Jesucristo reza en el Huerto de los Olivos. Quizás sea esta oración la más elevada de todos los tiempos. La palabra  “αγωνία”  (agonía) viene del griego y significa lucha y combate a muerte. Al finalizar esta oración leemos en Mateo, 26, 45: “Mirad ha llegado la hora, y el Hijo del Hombre va a ser entregado en manos de los pecadores. Levantaos, vamos, ya llega el que me va a entregar”. Estando Él todavía hablando llega Judas con un tropel de gente con espadas y palos. Los esbirros se acercan a Jesús, le atan las manos y se lo llevan detenido.

Jesús se entrega sin ofrecer resistencia. Él que podía convocar a legiones de ángeles en su ayuda, y que demostró la debilidad de sus perseguidores derribándolos con la sola fuerza de su palabra (Juan 18,6: “Cuando les dijo “Yo soy”, se echaron hacia atrás y cayeron en tierra”).

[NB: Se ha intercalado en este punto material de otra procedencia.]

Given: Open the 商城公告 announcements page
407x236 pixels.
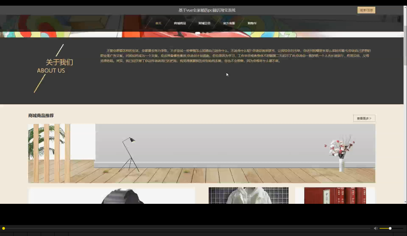Looking at the screenshot, I should [x=204, y=23].
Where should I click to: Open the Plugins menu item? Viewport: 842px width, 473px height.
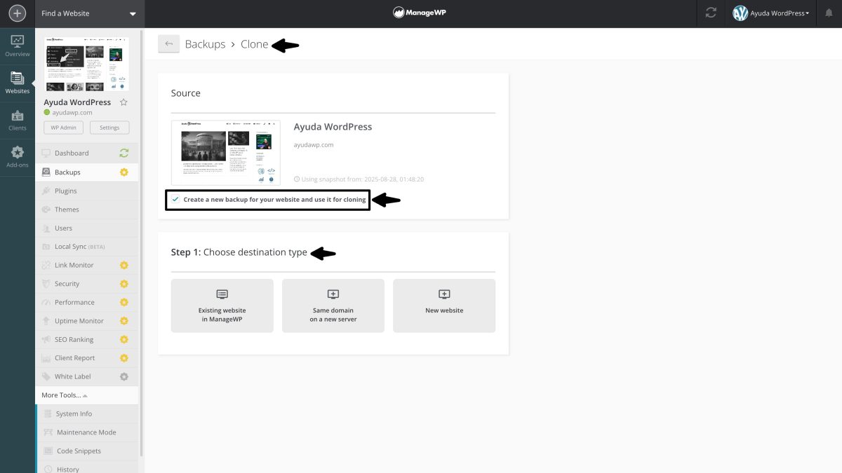(67, 191)
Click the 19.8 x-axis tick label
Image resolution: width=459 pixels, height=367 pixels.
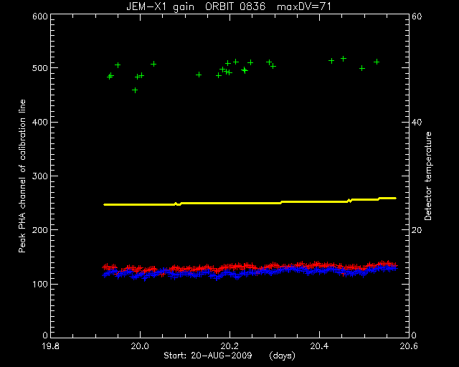click(x=51, y=346)
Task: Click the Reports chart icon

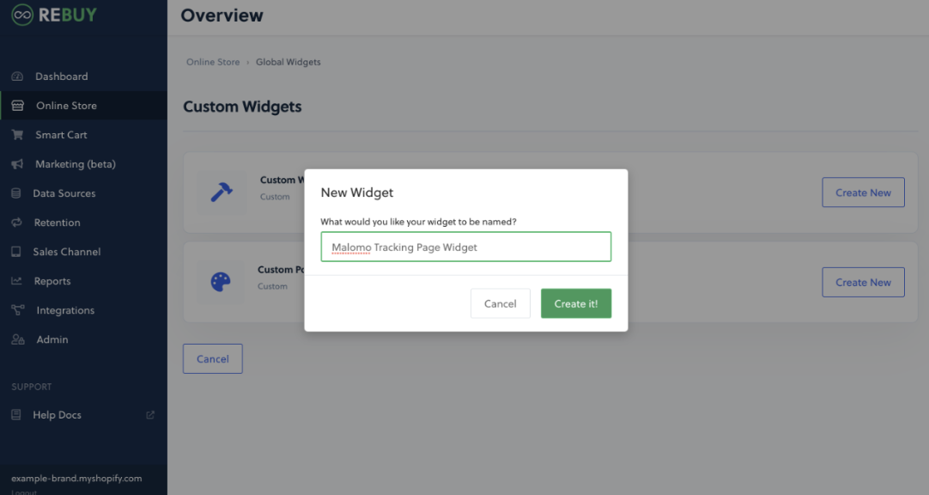Action: (16, 281)

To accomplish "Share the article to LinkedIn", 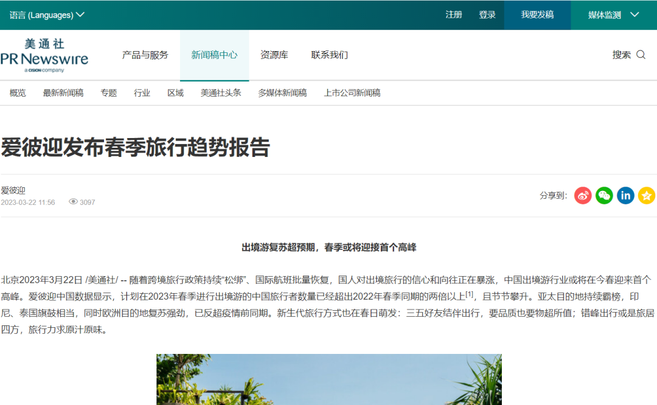I will click(625, 195).
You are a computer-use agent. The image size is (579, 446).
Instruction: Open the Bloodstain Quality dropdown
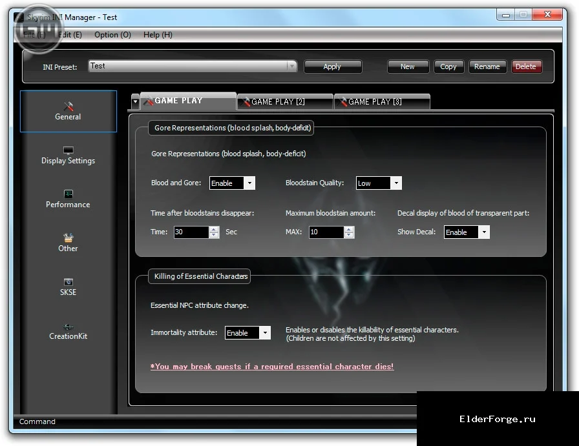coord(395,183)
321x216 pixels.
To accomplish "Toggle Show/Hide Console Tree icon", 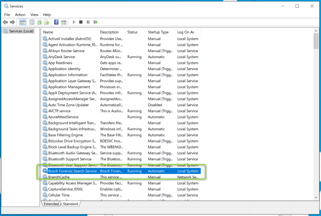I will 23,22.
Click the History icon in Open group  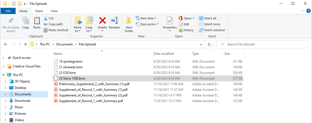click(181, 30)
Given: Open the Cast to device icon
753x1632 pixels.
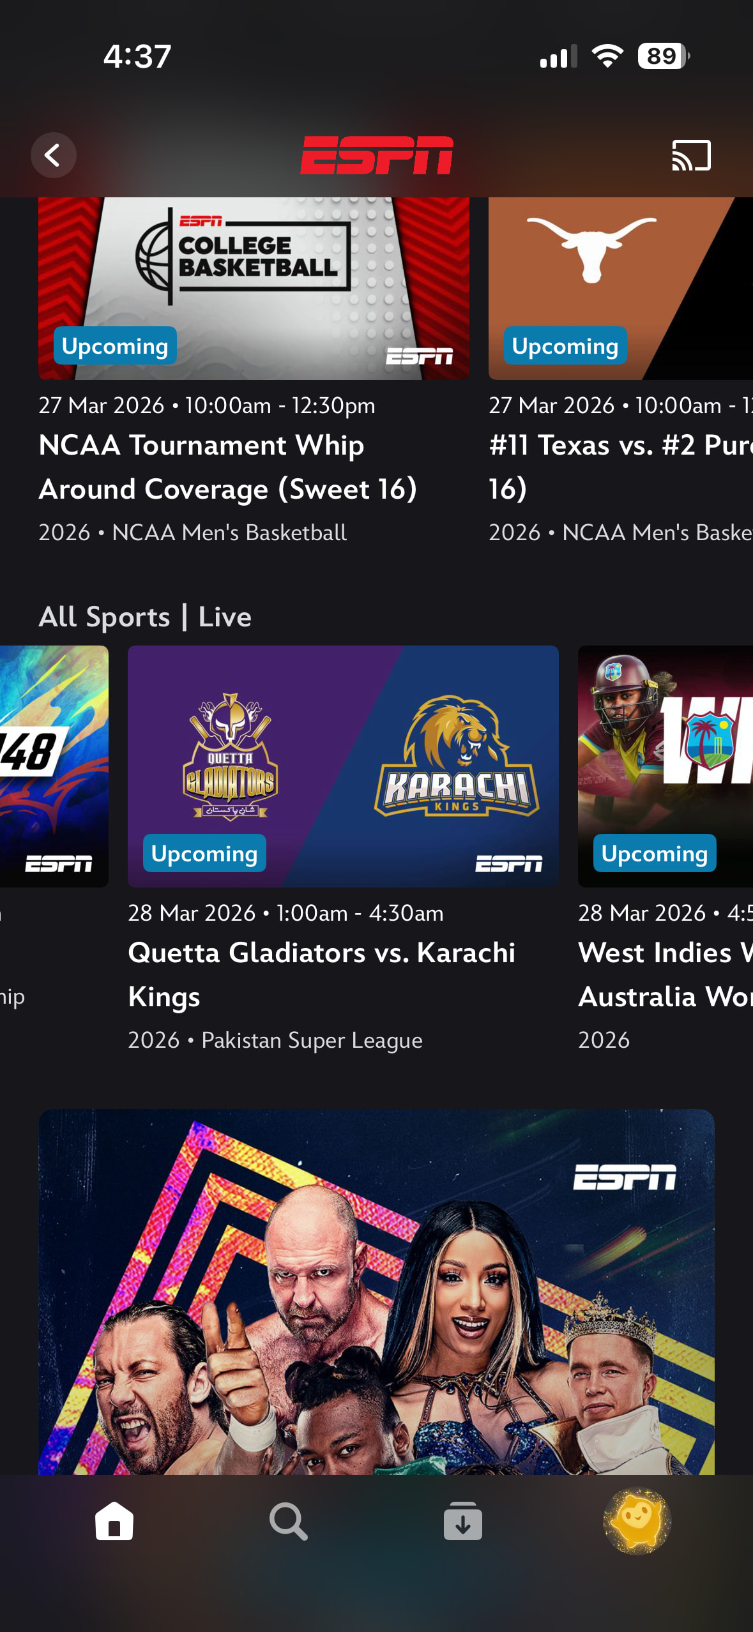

¿En qué falló Judas, uno de los doce?

Ha fallado sobre todo en el amor. Desde hacía tiempo atrás, Judas, el discípulo, el amigo, el hombre que ha compartido momentos de gozo y de dolor, es el que va a entregar al Maestro. Sin duda, esto constituye una de las espinas más hondas de la agonía de Jesús en el huerto. Aquella terrible puñalada del traidor al corazón de Cristo, al amigo que nunca traiciona, no surgió de repente, sino que se fraguó en una cadena de infidelidades.

Jesús le pregunta a Judas Iscariote: Amigo, ¿a qué has venido? (Mateo, 26,50). Lucas 22,48, lo expresa de otro modo: Judas, ¿con un beso entregas al Hijo del Hombre?

¿Qué estaría ocurriendo en la cabeza de ese traidor? Poco a poco ha expulsado al Maestro de su corazón. Ciertamente no fue un derrumbamiento repentino sino poco a poco se ha ido apartando por el camino de la tibieza o acedia. La sal que se hace insípida. Judas ha caído en la tibieza que se caracteriza por la falta de amor. Es una enfermedad silenciosa y paralizante cuyo avance apenas se advierte. Se ha perdido la prontitud y la alegría de la entrega, y la fe queda adormecida, precisamente porque se ha enfriado el amor. Le falta la vibración que tanto caracteriza a un alma enamorada.

La insidia de la murmuración

Como consecuencia de ese enfriamiento del amor de Judas para con el Maestro se va instalando en él una actitud reservada donde habita la murmuración. Cuantas veces los discípulos al no entender alguna parábola de Jesucristo o algún modo de actuar le hacen preguntas diciéndole “enséñanos esa parábola”, ¿qué quieres decir con eso? Pero Judas no acude directamente a Jesús para informarse y siembra en cambio la murmuración, el desasosiego con el intento de justificarse. Como rasgo típico de la soberbia cínica de Judas Iscariote, cayó en la falta de nobleza. Guarda para sí mismo pequeños ídolos de soberbia y de avaricia a espaldas del Señor.

El desamor le lleva a Judas a querer estafar a Dios. Vender una vida, la vida de Jesucristo por unas monedas. Recibir como pago un precio de chiste, algo caduco que no ofrece ninguna seguridad.

Así se puede acabar fácilmente si se escoge apartarse de Dios, siendo víctima de la soledad considerada por los neurobiólogos como el motivo actual más frecuente de mortandad. Un cristiano que ha aprendido a rezar no tiene miedo a la soledad ya que sabe que siempre encontrará como interlocutor al gran amigo, a Jesucristo.

Volvamos a las palabras del final de la oración en el Huerto de los Olivos: ¡Mirad que llega el que me va a entregar!  Jesús está con los once y ahora vuelve el que faltaba, pero qué reconstrucción del equipo de doce tan enormemente trágica y patética.  Jesús tiene ahora delante de Él a Judas uno de los doce y a los once!!! Esos momentos nos presentan dos modos de situarse la persona ante el misterio de Jesús. Ciertamente todos fallaron por falta de amor…A todos les falta el amor, pero los once se dejan ayudar, hacen buen uso de su libertad personal, pero el otro (Judas) se cierra al Don.

Qué diferencia tan grande entre la correspondencia de San Pedro después de sus caídas a la mirada cariñosa de Jesucristo que, de dormilón, negador y cobarde acaba siendo una columna de la Iglesia y Judas que se cierra ante la mirada misericordiosa comprensiva y cariñosa de Jesús – y así mismo – a su aldabonazo: ¡Amigo! y se cierra y se desespera.